Optimize job dequeue logic and indexing for massive throughput and CP… #136

rshingleton · 2025-04-22T13:37:05Z

Optimize job dequeue logic and indexing for massive throughput and CPU efficiency

Refactored the job dequeue SQL to use a CTE with FOR UPDATE SKIP LOCKED, reducing lock contention and improving concurrency.
Introduced a composite partial index on (state, queue, priority DESC, delayed, id) for state='inactive', dramatically increasing index scan efficiency for dequeue queries.
Added targeted GIN index on parents[] for state='inactive', accelerating parent dependency checks.
Set a local lock timeout to prevent worker stalls on lock contention.
Result: CPU usage dropped from ~90% to ~35% immediately after deployment, while job throughput increased by 81%. Queue backlog and job latency both fell sharply, with worker utilization now near optimal.
These changes enable the system to process >140K jobs/hour on existing hardware, with headroom for further scaling.

Summary

This PR restructures the Minion job queue’s PostgreSQL backend to eliminate critical bottlenecks in high-throughput environments.
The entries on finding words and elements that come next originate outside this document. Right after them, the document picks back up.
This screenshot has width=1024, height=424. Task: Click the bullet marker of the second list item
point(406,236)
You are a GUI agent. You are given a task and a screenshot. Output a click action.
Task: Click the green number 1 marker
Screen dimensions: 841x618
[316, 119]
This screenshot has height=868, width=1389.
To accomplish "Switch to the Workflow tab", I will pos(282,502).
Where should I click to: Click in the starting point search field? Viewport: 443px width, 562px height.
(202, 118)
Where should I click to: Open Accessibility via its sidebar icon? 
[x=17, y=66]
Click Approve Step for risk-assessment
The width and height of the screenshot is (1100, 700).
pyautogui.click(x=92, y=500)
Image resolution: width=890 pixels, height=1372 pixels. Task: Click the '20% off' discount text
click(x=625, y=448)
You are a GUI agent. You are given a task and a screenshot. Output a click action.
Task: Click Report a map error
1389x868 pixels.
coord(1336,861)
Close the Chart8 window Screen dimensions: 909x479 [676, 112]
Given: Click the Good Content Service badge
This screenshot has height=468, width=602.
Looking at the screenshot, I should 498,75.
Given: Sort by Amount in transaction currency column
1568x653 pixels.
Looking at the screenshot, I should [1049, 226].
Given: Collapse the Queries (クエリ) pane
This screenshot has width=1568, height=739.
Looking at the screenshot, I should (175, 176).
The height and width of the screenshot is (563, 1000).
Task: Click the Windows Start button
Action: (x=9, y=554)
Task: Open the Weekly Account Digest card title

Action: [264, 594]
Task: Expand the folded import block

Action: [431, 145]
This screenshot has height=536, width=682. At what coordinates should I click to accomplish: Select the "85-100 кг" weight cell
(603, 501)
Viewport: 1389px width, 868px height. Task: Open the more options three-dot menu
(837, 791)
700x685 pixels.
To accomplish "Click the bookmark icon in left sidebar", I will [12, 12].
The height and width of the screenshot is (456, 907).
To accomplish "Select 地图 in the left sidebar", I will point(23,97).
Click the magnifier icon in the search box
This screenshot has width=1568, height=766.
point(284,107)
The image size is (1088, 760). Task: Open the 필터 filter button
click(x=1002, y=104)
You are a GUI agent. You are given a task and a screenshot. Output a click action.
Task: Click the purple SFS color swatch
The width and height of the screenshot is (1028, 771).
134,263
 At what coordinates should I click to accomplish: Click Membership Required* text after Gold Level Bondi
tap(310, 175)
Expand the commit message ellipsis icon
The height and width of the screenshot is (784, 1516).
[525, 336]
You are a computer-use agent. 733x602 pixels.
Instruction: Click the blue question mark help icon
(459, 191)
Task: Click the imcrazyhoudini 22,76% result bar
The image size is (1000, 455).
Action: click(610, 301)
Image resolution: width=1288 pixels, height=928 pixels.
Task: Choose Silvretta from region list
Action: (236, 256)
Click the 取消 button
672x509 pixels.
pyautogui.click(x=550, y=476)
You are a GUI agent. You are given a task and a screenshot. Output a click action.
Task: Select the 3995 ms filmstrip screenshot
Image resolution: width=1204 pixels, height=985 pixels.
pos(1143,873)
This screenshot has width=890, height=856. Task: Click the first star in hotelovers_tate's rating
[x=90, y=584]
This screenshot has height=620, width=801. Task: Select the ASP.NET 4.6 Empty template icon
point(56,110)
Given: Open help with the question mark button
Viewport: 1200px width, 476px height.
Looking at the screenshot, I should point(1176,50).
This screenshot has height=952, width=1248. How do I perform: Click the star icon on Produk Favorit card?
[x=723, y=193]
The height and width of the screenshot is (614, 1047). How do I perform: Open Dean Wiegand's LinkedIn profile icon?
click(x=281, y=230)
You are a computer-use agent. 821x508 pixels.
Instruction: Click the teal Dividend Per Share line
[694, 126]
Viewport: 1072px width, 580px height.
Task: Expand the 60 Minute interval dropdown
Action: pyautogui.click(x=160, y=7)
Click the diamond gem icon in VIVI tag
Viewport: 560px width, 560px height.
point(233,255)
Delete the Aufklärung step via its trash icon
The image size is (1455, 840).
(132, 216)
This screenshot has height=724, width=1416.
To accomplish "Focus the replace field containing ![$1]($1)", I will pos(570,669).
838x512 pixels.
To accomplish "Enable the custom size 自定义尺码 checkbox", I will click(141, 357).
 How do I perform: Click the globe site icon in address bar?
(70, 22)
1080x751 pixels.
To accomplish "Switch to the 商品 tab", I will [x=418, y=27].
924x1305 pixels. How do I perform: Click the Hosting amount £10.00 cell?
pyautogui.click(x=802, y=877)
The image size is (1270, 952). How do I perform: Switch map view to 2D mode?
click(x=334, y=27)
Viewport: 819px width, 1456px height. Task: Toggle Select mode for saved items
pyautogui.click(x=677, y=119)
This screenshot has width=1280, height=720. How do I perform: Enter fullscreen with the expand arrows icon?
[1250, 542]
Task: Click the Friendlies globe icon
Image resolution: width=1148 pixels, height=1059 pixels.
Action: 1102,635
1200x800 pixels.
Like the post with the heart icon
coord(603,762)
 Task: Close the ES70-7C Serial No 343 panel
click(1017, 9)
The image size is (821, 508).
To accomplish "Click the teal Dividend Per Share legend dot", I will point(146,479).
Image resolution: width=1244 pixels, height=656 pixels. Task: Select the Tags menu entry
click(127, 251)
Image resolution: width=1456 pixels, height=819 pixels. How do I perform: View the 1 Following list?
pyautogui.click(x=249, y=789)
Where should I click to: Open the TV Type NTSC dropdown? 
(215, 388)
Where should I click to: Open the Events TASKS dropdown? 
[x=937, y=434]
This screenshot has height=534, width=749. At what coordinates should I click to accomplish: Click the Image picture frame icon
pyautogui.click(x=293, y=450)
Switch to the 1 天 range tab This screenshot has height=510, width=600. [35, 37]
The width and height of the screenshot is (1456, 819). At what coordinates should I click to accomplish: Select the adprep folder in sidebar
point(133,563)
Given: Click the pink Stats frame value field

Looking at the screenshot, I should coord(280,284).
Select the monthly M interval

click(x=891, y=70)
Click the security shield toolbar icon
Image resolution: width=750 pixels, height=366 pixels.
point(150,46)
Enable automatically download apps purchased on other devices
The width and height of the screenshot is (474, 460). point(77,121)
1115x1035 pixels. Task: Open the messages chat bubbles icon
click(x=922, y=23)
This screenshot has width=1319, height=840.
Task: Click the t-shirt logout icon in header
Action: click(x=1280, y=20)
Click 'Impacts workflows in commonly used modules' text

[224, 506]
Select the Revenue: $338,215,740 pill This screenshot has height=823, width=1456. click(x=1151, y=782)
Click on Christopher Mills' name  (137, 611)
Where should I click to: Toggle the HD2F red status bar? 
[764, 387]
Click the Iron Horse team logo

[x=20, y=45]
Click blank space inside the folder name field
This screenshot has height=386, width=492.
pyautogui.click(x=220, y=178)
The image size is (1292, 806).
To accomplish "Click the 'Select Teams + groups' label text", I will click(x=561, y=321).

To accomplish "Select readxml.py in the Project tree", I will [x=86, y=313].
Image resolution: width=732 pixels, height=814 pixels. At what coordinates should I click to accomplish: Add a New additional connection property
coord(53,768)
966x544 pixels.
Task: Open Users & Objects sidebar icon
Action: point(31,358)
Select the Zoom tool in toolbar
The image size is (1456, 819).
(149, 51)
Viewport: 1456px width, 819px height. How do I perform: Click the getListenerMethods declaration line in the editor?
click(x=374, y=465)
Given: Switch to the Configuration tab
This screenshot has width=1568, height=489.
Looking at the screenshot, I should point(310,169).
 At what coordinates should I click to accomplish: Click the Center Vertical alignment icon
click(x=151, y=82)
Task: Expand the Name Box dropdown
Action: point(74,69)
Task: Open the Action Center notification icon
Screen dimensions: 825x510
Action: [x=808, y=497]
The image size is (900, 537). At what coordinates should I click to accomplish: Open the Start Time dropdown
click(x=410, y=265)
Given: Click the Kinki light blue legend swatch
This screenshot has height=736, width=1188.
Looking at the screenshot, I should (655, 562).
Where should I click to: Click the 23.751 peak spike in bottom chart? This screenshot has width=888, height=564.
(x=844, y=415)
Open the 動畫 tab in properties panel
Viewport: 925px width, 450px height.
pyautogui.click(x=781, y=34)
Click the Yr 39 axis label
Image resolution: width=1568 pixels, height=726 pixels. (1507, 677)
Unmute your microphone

By migrating from a subquery-based dequeue pattern to a CTE-driven approach with strategic indexing, we achieved over 3x greater resource efficiency on a 20-core Intel Xeon Gold 6338 server running PostgreSQL 14.15. The optimizations reduced CPU utilization from 88.7% to 37.7% while simultaneously increasing job processing rates from 78K to 141K jobs/hour. Queue backlogs (inactive/delayed jobs) decreased by 60%, and worker utilization improved from 22% to 87.5%, all without hardware changes.

Motivation

Prior to these changes, the system exhibited severe inefficiencies:

CPU Saturation: 90% utilization on 20 enterprise-grade cores, risking stability during traffic spikes.
Growing Backlogs: 5,356 inactive jobs and 2,252 delayed jobs due to slow dequeue operations.
Lock Contention: High wait times during concurrent job acquisition.
Underutilized Workers: Only 7/32 workers active despite available resources.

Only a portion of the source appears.